» **Entries supplied**:
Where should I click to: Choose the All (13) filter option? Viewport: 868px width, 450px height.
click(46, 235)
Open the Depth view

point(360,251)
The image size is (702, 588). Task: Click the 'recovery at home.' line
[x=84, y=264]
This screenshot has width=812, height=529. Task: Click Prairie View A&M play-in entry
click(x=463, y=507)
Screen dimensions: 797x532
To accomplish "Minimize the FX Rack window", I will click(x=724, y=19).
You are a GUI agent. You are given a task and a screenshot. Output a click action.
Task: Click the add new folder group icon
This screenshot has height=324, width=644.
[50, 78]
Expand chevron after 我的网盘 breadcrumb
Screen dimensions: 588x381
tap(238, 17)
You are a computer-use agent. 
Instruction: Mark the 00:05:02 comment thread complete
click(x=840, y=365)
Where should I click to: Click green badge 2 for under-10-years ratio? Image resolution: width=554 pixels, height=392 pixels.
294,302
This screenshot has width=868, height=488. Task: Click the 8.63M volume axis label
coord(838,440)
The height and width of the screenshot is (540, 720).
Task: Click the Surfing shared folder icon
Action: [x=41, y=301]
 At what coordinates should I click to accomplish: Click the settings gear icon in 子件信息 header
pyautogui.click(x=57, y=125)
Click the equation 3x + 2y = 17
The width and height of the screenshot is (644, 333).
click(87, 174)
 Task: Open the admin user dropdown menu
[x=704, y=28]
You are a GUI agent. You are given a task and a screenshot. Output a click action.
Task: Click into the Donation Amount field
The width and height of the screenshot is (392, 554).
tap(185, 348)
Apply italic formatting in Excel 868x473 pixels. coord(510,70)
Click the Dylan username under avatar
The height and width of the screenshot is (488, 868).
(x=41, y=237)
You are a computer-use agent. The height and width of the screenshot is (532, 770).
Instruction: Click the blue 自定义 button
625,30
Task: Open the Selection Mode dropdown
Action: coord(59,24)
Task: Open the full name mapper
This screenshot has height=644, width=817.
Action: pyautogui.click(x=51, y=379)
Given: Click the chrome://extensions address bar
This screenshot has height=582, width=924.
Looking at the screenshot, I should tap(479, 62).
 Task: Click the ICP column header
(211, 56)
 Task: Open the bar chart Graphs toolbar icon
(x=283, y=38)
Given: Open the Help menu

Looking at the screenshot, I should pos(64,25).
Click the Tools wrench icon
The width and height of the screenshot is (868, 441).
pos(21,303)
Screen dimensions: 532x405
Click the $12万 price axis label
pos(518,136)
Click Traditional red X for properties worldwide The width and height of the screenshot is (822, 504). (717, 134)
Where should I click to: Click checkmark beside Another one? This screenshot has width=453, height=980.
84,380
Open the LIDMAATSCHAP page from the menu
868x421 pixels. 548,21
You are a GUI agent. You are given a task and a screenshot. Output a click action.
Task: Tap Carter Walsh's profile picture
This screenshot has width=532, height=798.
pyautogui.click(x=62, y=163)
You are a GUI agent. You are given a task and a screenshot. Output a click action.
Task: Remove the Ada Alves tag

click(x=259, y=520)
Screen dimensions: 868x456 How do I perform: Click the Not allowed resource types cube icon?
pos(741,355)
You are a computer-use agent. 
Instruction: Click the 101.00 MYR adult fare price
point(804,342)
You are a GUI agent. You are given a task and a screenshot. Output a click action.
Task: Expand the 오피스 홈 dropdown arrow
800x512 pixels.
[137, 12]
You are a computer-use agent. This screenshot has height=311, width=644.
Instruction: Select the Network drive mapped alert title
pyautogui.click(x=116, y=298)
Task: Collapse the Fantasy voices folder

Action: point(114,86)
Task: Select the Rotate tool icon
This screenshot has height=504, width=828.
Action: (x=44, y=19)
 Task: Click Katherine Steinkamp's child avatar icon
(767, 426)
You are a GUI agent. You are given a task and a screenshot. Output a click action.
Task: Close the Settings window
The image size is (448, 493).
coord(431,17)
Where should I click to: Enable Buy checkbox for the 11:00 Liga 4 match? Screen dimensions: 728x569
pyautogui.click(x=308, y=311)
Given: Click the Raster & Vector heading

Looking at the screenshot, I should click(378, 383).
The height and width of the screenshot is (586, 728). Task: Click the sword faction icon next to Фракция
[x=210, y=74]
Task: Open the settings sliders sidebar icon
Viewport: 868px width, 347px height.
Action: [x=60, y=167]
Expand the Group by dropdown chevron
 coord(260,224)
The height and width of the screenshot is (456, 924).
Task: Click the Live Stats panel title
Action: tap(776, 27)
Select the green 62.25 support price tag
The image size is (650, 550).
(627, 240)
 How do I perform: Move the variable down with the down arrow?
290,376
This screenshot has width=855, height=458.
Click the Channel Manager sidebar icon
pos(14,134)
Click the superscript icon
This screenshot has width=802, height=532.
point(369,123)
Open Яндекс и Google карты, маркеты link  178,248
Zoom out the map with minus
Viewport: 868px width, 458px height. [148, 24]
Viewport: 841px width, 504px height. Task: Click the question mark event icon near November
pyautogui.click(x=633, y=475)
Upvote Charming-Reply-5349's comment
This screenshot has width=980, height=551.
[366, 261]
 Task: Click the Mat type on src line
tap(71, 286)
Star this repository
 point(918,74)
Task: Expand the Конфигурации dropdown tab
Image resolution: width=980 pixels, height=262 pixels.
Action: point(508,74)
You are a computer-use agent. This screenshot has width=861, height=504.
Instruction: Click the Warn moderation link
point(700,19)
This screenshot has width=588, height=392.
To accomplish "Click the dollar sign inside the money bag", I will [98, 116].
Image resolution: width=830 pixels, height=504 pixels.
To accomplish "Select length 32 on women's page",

» **Exercise prompt**: Lay out the lines starting at the one containing "Task: Expand the Конфигурации dropdown tab" and ending at the one containing "point(700,19)" as a JSON list of strings, one string per line, leaving out blank lines.

» **Correct answer**:
[
  "Task: Expand the Конфигурации dropdown tab",
  "Image resolution: width=980 pixels, height=262 pixels.",
  "Action: point(508,74)",
  "You are a computer-use agent. This screenshot has width=861, height=504.",
  "Instruction: Click the Warn moderation link",
  "point(700,19)"
]